People around the world regularly choose commercial airliners as a mode of transportation, with some total 4.6 billion commercial airline passengers expected to fly from any location to another, regardless of far apart they are in terms of global airline traffic in 2019, says one of the most widely-trusted market-wide global commercial airliner studies.
As of Dec. 2017, per the United States Bureau of Transportation Statistics, when it comes to international flights carried out by United States-based carriers such as Southwest Airlines and Delta Airlines, as well as internationally-based commercial airliners’ flights to and from the United States, the average flight lasts 2,400 miles. Considering the average commercial jet travels anywhere between 550 and 575 miles per hour — according to this data, that is – the average international flight lasts between 4 hours, 10 minutes, and 4 hours, 22 minutes.
What about the record for the longest commercial airliner trip ever carried out?
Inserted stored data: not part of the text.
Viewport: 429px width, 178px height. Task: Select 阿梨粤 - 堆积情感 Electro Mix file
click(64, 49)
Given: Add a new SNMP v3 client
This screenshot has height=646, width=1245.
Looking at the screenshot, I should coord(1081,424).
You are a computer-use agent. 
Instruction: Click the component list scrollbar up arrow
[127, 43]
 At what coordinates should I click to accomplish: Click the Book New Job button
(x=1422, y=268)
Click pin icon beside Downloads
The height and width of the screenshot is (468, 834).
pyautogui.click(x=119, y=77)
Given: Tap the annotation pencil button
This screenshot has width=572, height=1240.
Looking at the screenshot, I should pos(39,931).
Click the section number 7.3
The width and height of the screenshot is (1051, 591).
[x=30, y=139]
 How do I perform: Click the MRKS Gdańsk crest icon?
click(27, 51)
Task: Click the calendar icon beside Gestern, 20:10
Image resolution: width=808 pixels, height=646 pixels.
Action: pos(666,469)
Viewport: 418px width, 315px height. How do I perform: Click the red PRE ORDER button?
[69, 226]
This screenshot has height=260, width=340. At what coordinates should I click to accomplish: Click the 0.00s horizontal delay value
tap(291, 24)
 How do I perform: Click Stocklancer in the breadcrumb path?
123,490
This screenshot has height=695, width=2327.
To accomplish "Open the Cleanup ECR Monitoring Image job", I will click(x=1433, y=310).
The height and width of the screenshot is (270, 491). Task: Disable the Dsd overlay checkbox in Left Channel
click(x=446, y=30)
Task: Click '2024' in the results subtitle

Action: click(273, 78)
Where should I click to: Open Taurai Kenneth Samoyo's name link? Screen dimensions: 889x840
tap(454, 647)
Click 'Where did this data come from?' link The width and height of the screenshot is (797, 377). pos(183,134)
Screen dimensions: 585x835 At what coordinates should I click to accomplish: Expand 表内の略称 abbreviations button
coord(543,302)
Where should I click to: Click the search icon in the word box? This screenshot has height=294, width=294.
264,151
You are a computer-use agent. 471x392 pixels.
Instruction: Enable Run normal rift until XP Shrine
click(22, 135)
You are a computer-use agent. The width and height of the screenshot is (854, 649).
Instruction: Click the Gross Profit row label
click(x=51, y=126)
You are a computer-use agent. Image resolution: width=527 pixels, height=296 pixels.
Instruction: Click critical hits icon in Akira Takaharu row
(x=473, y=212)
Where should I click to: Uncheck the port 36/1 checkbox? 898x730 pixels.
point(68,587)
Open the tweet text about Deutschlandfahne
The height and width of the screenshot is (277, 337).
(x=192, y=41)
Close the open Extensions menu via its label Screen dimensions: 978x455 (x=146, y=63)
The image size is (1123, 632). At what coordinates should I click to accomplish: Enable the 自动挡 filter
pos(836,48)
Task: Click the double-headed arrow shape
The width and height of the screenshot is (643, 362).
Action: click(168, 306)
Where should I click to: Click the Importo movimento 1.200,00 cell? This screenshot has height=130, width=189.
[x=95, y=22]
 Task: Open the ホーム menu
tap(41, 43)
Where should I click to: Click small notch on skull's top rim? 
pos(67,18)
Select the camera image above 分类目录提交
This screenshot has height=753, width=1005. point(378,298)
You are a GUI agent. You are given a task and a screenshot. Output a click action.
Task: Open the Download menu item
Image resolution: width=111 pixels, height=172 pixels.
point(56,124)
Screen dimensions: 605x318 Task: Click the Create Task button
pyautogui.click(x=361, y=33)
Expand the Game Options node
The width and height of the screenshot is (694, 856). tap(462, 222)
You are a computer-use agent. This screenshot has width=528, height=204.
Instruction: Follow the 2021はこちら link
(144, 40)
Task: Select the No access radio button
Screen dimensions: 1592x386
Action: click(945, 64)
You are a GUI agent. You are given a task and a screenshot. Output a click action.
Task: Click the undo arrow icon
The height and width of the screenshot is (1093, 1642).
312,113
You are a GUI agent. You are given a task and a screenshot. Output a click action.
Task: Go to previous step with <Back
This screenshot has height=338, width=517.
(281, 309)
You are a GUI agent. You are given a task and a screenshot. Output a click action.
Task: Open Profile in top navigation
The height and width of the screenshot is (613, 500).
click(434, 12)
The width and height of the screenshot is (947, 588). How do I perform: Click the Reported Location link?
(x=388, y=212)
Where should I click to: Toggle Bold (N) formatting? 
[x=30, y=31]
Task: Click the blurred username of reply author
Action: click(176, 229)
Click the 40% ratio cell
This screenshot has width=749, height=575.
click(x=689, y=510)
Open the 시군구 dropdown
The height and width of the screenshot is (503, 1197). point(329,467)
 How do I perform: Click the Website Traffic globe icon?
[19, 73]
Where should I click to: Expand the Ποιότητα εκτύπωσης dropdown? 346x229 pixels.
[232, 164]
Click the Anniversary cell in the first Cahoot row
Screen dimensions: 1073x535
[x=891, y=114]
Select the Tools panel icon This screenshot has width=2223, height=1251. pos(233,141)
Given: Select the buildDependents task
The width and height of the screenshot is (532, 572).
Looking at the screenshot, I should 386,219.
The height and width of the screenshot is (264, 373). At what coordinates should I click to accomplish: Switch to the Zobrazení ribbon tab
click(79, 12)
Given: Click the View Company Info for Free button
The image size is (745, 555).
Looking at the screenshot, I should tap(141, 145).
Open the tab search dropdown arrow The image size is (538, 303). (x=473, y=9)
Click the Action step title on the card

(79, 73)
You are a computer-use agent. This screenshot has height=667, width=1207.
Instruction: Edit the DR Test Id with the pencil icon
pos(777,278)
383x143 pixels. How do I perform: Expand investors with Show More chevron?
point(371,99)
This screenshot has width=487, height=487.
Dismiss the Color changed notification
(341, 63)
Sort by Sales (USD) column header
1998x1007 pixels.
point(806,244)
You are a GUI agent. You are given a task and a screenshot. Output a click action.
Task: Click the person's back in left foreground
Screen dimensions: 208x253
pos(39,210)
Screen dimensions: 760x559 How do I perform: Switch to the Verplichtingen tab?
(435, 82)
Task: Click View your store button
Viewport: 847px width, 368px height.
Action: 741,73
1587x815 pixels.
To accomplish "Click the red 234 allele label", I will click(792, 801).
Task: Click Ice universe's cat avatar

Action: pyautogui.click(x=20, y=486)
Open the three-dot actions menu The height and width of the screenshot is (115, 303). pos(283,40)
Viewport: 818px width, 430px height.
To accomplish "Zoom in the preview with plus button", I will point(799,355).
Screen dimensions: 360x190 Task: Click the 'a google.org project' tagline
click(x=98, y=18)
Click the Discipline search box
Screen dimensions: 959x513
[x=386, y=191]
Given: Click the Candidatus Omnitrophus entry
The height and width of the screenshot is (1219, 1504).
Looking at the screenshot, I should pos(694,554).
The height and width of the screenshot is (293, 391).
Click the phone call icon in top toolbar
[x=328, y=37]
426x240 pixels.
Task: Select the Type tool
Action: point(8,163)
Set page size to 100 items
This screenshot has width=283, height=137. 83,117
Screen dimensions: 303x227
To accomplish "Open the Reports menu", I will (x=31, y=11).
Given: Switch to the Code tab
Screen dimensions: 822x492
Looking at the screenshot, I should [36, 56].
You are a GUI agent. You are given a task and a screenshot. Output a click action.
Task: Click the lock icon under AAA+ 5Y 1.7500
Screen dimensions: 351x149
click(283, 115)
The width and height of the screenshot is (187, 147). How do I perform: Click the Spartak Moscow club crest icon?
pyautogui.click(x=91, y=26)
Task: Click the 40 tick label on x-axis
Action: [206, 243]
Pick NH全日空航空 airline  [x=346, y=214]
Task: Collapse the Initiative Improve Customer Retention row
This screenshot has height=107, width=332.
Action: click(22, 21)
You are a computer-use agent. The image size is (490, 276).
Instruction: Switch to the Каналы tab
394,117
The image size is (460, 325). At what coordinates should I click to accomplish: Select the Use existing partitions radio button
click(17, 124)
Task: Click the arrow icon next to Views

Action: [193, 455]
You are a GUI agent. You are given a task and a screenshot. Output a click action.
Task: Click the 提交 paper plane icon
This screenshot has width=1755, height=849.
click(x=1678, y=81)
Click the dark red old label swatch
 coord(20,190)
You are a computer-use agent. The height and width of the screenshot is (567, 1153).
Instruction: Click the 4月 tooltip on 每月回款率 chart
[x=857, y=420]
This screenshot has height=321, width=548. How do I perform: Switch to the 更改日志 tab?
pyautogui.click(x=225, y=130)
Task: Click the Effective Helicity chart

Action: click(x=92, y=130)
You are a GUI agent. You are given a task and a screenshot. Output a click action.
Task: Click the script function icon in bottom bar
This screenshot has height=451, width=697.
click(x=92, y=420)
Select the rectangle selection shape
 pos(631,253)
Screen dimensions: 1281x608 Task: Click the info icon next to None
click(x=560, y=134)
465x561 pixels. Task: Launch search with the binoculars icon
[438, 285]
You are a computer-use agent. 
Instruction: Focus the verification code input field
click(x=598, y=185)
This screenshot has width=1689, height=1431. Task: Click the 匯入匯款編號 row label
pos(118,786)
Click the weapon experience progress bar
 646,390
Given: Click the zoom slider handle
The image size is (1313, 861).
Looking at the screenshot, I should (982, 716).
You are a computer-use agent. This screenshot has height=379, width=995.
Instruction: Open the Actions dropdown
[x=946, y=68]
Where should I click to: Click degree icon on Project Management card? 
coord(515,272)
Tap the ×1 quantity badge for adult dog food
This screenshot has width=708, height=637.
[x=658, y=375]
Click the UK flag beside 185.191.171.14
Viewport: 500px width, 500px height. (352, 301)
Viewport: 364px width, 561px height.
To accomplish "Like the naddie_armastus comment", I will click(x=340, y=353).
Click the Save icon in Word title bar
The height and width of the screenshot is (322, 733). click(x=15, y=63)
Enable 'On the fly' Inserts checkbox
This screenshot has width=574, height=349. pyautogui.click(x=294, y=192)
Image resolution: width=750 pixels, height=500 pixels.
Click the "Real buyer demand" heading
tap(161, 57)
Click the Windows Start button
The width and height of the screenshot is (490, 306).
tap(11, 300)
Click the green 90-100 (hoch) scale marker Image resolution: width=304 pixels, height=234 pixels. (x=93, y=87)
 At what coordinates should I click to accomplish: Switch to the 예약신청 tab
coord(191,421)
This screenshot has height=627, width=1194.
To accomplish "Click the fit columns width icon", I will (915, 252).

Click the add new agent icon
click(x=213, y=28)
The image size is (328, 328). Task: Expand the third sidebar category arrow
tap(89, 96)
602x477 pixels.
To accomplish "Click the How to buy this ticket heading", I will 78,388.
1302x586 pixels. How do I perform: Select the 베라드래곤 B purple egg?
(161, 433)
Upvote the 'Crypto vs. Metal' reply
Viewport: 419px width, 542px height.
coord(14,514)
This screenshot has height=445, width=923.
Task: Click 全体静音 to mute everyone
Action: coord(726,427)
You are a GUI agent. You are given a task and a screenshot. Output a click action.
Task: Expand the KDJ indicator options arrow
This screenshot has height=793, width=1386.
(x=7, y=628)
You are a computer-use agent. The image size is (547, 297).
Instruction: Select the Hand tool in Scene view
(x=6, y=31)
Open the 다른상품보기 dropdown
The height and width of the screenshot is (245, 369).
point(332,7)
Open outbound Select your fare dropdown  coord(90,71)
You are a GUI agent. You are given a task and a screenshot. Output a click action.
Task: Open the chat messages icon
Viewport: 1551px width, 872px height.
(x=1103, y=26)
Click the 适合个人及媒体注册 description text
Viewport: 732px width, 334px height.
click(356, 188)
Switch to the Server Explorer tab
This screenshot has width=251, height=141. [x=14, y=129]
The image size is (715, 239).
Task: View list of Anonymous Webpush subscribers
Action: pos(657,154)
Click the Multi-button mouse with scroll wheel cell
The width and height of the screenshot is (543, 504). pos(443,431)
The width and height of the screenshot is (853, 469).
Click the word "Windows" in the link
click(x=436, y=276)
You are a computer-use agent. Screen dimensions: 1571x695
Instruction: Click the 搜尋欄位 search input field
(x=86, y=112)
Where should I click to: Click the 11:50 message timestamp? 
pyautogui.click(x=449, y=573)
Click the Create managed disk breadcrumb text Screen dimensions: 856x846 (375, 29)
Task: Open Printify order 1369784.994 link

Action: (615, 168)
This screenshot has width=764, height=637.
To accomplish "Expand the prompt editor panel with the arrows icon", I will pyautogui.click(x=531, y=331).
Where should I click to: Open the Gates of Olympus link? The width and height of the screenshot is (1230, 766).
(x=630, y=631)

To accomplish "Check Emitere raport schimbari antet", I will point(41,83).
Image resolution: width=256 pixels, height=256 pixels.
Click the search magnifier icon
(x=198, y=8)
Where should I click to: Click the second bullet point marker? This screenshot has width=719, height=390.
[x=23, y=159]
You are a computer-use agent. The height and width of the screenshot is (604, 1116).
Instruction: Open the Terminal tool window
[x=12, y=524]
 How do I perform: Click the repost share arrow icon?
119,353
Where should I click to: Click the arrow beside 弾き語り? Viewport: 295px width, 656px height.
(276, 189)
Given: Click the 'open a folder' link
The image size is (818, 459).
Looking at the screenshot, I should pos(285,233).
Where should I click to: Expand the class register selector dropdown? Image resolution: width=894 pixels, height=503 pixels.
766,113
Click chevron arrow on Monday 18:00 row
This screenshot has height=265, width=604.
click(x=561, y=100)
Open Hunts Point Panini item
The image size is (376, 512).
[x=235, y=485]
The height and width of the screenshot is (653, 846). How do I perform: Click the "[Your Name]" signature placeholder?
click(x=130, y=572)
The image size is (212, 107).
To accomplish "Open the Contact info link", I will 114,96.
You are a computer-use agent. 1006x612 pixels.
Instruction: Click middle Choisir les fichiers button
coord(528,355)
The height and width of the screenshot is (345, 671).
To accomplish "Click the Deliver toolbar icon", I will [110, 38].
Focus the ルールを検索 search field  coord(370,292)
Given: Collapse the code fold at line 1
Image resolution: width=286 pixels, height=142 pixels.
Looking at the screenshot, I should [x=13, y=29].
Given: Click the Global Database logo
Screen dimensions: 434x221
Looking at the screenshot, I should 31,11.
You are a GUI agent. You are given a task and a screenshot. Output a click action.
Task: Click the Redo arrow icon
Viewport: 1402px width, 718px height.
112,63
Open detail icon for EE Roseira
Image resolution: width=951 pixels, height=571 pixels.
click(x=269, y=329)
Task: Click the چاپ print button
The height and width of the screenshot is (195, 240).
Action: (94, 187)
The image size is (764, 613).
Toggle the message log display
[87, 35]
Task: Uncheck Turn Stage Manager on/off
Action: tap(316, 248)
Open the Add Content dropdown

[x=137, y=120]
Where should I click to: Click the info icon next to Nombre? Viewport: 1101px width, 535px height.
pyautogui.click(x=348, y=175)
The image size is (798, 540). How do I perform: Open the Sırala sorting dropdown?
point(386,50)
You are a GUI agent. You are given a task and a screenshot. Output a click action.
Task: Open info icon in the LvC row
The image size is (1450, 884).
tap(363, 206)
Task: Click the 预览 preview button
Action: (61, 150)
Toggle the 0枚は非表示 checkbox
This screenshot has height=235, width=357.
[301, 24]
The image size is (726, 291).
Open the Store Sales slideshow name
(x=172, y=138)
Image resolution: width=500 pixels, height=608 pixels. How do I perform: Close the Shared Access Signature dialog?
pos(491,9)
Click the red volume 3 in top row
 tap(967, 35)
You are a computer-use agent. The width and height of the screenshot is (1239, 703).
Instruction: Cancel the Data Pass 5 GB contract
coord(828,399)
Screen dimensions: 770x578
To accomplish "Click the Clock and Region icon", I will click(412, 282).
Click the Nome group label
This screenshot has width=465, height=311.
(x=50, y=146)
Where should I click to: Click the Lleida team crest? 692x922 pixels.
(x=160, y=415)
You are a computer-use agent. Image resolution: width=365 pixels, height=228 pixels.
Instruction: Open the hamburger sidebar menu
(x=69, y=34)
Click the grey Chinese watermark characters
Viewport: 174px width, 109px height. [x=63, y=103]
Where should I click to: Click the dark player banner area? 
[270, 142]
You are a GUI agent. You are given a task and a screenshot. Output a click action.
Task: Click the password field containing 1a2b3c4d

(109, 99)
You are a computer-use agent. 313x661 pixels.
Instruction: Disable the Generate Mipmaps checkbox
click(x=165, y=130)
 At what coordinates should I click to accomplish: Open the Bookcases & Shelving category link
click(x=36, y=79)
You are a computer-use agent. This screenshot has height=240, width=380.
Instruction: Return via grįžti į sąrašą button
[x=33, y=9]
The single longest commercial passenger flight that is regularly scheduled from Newark, New Jersey, via its Newark Liberty International Airport, all the way to Singapore’s Singapore Changi Airport, spans some 9,534 miles and a flight time ranging anywhere between 18 hours, 30 minutes, and 18 hours, 45 minutes. No commercial flights – not a single one – spans 19 hours or greater without stopping for fuel, which includes in-flight refueling, though the practice of in-flight refueling almost never takes places in modern commercial airline flights.
This flight, Singapore Airlines SQ 21, was officially outdone for the first time by Qantas, an international commercial airliner based out of Australia. The largest commercial airliner in all of Australia, Qantas managed to carry 49 people from New York City, New York, to Sydney, Australia, through a 19-hour, 16-minute flight via a Boeing 787-9 Dreamliner.
This is a big deal for commercial aviation
The Qantas flight, originating from the Big Apple’s John F. Kennedy International Airport, which broke the 10,000-mile marker for the first time in commercial aviation’s known history, is one of a few boundary-pushing flights that Qantas expects to open up.
By 2023, Qantas claims that it should be regularly offering direct, non-stop commercial airliner flights both to and from Brisbane, Melbourne, and Sydney, three cities spread across Australia’s eastern coast, to both London, England, and New York City, New York, each of which is of similar required flight time and distance to the one completed just yesterday, on Saturday, Oct. 19, 2019.